┌─ Data to examine

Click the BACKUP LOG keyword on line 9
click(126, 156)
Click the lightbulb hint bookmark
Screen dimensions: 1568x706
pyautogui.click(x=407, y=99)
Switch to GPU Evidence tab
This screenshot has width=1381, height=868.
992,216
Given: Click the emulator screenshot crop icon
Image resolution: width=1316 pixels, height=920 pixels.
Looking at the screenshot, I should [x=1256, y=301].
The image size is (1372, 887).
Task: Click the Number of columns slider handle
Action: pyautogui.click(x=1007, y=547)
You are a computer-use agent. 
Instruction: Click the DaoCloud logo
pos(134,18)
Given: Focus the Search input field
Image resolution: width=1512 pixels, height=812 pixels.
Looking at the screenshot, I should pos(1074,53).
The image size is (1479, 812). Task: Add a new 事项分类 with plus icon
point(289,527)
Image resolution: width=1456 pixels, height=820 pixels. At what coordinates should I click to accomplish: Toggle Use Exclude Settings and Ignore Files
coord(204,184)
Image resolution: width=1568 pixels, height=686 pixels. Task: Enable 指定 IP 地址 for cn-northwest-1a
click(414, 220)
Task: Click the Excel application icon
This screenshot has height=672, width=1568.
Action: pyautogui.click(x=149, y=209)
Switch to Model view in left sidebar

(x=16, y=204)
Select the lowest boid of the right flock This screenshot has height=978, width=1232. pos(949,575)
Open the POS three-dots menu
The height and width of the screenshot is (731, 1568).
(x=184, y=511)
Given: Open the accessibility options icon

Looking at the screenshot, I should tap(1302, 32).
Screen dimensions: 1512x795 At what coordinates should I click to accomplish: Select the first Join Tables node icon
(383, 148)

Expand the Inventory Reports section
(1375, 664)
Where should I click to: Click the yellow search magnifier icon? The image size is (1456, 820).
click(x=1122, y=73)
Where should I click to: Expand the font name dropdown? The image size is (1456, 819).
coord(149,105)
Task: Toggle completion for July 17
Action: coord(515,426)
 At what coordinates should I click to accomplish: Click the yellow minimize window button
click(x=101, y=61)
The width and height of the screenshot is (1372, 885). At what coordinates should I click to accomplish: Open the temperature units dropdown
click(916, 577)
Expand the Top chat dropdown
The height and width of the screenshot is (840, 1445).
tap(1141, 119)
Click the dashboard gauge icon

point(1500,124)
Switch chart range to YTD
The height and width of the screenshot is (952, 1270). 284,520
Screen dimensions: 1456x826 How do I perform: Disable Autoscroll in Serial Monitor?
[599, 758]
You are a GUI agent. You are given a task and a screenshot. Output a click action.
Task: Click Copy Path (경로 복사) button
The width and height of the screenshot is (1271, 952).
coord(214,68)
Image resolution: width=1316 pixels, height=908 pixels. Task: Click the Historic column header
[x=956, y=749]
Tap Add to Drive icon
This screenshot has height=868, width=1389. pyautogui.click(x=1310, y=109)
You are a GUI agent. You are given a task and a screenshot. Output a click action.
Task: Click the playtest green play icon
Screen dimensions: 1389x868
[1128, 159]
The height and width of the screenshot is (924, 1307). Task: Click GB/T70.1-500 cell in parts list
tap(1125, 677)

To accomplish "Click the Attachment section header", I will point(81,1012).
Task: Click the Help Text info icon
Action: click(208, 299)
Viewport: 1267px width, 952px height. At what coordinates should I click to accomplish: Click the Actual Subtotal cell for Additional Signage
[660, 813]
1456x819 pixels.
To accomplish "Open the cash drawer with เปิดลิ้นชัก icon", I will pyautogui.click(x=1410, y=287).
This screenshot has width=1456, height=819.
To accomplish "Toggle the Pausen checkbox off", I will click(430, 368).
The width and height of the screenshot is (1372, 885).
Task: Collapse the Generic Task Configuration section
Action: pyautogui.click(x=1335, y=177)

└─

In full and without changes, give the data above once more.

Click the BACKUP LOG keyword on line 9
click(126, 156)
Click the lightbulb hint bookmark
Screen dimensions: 1568x706
pyautogui.click(x=407, y=99)
Switch to GPU Evidence tab
This screenshot has width=1381, height=868.
992,216
Given: Click the emulator screenshot crop icon
Image resolution: width=1316 pixels, height=920 pixels.
Looking at the screenshot, I should [x=1256, y=301].
The image size is (1372, 887).
Task: Click the Number of columns slider handle
Action: pyautogui.click(x=1007, y=547)
You are a computer-use agent. 
Instruction: Click the DaoCloud logo
pos(134,18)
Given: Focus the Search input field
Image resolution: width=1512 pixels, height=812 pixels.
Looking at the screenshot, I should pos(1074,53).
The image size is (1479, 812). Task: Add a new 事项分类 with plus icon
point(289,527)
Image resolution: width=1456 pixels, height=820 pixels. At what coordinates should I click to accomplish: Toggle Use Exclude Settings and Ignore Files
coord(204,184)
Image resolution: width=1568 pixels, height=686 pixels. Task: Enable 指定 IP 地址 for cn-northwest-1a
click(414, 220)
Task: Click the Excel application icon
This screenshot has height=672, width=1568.
Action: pyautogui.click(x=149, y=209)
Switch to Model view in left sidebar

(x=16, y=204)
Select the lowest boid of the right flock This screenshot has height=978, width=1232. pos(949,575)
Open the POS three-dots menu
The height and width of the screenshot is (731, 1568).
(x=184, y=511)
Given: Open the accessibility options icon

Looking at the screenshot, I should tap(1302, 32).
Screen dimensions: 1512x795 At what coordinates should I click to accomplish: Select the first Join Tables node icon
(383, 148)

Expand the Inventory Reports section
(1375, 664)
Where should I click to: Click the yellow search magnifier icon? The image size is (1456, 820).
click(x=1122, y=73)
Where should I click to: Expand the font name dropdown? The image size is (1456, 819).
coord(149,105)
Task: Toggle completion for July 17
Action: coord(515,426)
 At what coordinates should I click to accomplish: Click the yellow minimize window button
click(x=101, y=61)
The width and height of the screenshot is (1372, 885). At what coordinates should I click to accomplish: Open the temperature units dropdown
click(916, 577)
Expand the Top chat dropdown
The height and width of the screenshot is (840, 1445).
tap(1141, 119)
Click the dashboard gauge icon

point(1500,124)
Switch chart range to YTD
The height and width of the screenshot is (952, 1270). 284,520
Screen dimensions: 1456x826 How do I perform: Disable Autoscroll in Serial Monitor?
[599, 758]
You are a GUI agent. You are given a task and a screenshot. Output a click action.
Task: Click Copy Path (경로 복사) button
The width and height of the screenshot is (1271, 952).
coord(214,68)
Image resolution: width=1316 pixels, height=908 pixels. Task: Click the Historic column header
[x=956, y=749]
Tap Add to Drive icon
This screenshot has height=868, width=1389. pyautogui.click(x=1310, y=109)
You are a GUI agent. You are given a task and a screenshot. Output a click action.
Task: Click the playtest green play icon
Screen dimensions: 1389x868
[1128, 159]
The height and width of the screenshot is (924, 1307). Task: Click GB/T70.1-500 cell in parts list
tap(1125, 677)

To accomplish "Click the Attachment section header", I will point(81,1012).
Task: Click the Help Text info icon
Action: click(208, 299)
Viewport: 1267px width, 952px height. At what coordinates should I click to accomplish: Click the Actual Subtotal cell for Additional Signage
[660, 813]
1456x819 pixels.
To accomplish "Open the cash drawer with เปิดลิ้นชัก icon", I will pyautogui.click(x=1410, y=287).
This screenshot has width=1456, height=819.
To accomplish "Toggle the Pausen checkbox off", I will click(430, 368).
The width and height of the screenshot is (1372, 885).
Task: Collapse the Generic Task Configuration section
Action: pyautogui.click(x=1335, y=177)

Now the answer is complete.